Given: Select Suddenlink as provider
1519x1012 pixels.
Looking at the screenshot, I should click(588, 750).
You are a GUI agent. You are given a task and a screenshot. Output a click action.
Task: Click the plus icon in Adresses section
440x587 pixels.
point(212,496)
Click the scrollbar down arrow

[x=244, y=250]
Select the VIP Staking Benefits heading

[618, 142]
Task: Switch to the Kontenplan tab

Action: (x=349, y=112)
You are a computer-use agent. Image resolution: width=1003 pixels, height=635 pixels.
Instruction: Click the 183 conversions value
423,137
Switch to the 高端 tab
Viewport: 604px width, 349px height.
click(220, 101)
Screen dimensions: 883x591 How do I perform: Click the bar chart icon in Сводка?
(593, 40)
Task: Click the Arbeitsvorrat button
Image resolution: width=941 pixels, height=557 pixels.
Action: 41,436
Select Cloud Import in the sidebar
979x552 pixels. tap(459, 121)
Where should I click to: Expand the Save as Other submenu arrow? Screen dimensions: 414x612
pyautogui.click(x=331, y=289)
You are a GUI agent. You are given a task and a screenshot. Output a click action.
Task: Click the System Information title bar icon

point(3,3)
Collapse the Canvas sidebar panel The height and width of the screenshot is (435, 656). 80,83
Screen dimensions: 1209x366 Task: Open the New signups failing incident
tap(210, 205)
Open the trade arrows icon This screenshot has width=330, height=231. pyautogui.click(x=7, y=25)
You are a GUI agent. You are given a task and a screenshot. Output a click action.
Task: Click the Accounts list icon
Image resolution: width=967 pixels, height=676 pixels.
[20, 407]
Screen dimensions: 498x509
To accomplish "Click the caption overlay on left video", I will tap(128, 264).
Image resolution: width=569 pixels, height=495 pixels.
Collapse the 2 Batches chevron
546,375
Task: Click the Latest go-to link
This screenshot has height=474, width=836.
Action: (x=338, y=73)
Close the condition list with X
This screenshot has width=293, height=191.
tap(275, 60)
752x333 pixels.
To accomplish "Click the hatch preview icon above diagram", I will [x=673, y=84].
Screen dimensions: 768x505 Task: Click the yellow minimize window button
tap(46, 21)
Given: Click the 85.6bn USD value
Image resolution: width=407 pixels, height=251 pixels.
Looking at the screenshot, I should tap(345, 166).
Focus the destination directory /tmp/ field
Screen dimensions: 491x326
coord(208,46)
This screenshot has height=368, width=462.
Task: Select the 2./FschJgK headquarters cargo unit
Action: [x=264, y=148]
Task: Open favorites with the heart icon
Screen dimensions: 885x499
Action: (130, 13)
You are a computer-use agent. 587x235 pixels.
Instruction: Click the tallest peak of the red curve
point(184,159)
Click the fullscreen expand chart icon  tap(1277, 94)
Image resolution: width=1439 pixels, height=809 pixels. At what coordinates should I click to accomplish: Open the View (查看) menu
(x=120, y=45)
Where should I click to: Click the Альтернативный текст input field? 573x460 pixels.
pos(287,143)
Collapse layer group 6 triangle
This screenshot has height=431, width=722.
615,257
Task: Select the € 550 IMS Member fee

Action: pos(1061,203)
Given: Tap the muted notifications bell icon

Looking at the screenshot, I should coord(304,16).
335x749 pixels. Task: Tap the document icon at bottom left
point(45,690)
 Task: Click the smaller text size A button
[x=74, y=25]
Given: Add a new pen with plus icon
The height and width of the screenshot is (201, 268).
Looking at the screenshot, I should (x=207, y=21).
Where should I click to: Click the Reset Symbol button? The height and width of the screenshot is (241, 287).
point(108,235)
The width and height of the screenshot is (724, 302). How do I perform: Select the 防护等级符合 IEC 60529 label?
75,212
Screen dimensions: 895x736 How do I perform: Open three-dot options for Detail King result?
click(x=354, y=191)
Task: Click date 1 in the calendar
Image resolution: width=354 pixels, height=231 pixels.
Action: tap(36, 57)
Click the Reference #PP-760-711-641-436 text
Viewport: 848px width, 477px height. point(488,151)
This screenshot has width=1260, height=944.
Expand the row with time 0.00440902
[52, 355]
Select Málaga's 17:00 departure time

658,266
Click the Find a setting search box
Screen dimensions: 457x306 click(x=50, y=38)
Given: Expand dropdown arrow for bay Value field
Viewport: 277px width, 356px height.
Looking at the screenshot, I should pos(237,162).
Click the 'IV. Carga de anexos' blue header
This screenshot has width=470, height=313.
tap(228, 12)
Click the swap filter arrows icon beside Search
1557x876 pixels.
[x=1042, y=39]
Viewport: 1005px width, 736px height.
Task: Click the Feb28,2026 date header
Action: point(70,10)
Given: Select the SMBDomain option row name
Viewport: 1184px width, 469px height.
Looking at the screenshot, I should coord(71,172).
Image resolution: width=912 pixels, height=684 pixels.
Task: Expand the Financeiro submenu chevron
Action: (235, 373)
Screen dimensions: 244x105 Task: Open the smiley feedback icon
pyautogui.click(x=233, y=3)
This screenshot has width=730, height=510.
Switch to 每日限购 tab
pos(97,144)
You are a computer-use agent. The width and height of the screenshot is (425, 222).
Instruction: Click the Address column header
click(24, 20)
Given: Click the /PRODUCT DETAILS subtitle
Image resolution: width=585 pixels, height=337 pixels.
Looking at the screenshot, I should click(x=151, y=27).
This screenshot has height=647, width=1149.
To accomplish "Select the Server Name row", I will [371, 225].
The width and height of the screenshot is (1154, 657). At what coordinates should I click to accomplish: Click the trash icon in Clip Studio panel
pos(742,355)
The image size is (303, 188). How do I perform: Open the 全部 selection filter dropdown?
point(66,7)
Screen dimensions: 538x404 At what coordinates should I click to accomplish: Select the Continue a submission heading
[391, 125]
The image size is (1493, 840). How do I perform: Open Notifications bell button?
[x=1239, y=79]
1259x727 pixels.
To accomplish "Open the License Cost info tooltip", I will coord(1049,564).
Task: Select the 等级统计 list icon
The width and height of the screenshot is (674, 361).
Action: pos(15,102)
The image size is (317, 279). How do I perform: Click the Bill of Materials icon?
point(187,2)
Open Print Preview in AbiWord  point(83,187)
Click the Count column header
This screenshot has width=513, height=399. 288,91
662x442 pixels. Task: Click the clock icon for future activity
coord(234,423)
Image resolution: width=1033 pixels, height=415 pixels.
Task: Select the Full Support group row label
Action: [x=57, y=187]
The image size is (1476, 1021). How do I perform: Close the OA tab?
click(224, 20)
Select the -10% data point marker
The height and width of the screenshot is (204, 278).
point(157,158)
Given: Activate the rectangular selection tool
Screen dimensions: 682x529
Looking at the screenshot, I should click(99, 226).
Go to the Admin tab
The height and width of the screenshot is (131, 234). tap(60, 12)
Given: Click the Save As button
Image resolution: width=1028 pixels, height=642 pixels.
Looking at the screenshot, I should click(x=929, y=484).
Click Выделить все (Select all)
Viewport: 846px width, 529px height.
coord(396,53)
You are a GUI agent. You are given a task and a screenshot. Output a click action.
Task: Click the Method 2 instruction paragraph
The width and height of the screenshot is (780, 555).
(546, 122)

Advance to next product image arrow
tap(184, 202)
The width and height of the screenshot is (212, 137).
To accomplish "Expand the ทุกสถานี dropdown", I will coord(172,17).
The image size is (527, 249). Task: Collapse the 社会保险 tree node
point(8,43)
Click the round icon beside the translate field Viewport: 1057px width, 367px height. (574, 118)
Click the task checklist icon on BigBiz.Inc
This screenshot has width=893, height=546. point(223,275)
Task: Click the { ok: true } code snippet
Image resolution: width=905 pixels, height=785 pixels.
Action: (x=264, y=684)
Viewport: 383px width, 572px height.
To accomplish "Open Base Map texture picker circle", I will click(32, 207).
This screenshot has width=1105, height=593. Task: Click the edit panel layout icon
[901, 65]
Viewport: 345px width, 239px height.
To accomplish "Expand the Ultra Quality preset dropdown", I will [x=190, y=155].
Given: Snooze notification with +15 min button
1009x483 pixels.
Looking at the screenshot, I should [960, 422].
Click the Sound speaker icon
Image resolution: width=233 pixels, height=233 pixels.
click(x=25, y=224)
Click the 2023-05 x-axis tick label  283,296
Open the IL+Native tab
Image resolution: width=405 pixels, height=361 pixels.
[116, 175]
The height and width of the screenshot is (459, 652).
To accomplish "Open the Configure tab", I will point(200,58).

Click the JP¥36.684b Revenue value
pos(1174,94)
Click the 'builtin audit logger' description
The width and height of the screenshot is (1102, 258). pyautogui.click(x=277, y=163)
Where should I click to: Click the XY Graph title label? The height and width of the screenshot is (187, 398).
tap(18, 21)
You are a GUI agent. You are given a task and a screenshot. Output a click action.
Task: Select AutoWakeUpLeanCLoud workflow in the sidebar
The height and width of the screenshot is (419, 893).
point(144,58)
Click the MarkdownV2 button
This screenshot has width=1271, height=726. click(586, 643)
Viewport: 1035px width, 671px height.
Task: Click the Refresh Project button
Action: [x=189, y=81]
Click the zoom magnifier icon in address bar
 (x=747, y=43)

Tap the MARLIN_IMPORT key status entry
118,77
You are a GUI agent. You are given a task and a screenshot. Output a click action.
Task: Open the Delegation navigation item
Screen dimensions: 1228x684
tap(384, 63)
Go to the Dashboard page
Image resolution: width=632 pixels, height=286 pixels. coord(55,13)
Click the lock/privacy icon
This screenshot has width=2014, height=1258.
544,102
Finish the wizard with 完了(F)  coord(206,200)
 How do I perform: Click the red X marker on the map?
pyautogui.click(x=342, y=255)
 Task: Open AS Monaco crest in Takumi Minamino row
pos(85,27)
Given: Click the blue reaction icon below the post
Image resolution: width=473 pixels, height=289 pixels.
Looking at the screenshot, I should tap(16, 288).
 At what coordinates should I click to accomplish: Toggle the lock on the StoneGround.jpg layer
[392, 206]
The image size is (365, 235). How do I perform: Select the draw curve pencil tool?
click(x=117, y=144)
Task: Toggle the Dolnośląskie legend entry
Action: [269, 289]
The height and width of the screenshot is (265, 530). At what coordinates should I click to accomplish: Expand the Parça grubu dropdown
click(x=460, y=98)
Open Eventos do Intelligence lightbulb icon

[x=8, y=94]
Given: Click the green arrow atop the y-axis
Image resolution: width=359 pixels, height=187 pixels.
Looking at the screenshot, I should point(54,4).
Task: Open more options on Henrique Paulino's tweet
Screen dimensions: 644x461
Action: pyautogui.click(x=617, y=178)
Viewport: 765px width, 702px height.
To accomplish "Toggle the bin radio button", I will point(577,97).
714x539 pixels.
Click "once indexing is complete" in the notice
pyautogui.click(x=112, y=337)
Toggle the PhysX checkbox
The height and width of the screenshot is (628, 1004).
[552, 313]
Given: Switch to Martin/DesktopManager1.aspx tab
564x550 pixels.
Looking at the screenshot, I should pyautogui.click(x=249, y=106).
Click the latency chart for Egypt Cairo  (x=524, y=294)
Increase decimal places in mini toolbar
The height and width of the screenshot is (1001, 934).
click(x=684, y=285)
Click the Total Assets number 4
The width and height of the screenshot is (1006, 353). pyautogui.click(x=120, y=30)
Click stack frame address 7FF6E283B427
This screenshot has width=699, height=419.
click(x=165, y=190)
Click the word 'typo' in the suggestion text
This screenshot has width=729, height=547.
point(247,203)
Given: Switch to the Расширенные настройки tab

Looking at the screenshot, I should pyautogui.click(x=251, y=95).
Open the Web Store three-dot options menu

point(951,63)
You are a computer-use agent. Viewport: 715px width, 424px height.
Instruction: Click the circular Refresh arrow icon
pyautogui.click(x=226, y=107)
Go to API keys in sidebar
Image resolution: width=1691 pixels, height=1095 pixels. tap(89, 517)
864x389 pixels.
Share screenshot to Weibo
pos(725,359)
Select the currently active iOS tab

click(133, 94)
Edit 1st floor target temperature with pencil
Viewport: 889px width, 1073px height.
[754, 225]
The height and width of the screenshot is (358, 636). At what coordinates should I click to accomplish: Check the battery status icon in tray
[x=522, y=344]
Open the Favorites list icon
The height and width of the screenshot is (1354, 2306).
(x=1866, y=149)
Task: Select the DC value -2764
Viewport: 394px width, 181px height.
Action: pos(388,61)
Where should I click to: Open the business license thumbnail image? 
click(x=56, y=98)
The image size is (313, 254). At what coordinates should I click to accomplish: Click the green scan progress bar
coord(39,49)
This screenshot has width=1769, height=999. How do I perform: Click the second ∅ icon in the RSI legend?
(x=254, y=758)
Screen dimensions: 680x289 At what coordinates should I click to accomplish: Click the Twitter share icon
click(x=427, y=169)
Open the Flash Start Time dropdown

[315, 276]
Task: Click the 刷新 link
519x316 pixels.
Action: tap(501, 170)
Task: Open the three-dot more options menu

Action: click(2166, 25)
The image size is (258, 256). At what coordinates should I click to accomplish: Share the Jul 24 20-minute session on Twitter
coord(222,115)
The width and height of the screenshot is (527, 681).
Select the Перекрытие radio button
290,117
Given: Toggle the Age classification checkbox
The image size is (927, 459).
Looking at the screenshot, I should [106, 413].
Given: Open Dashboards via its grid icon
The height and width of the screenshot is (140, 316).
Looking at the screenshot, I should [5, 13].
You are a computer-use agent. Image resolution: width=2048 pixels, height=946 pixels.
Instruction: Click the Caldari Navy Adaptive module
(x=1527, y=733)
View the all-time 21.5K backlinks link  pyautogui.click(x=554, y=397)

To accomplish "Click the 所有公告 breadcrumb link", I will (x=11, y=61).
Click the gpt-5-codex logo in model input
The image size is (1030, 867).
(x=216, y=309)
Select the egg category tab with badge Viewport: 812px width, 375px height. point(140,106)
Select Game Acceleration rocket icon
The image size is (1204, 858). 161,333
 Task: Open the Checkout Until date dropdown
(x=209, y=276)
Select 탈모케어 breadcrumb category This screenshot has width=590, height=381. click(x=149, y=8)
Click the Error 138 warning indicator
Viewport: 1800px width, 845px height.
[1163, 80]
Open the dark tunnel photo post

▬▬▬▬▬▬▬▬▬▬

Copy out the items word for word, starting with the line containing "Where should I click to: Expand" and continuing through the line containing "Collapse the Canvas".

Where should I click to: Expand the Save as Other submenu arrow? Screen dimensions: 414x612
pyautogui.click(x=331, y=289)
You are a GUI agent. You are given a task and a screenshot. Output a click action.
Task: Click the System Information title bar icon

point(3,3)
Collapse the Canvas sidebar panel The height and width of the screenshot is (435, 656). 80,83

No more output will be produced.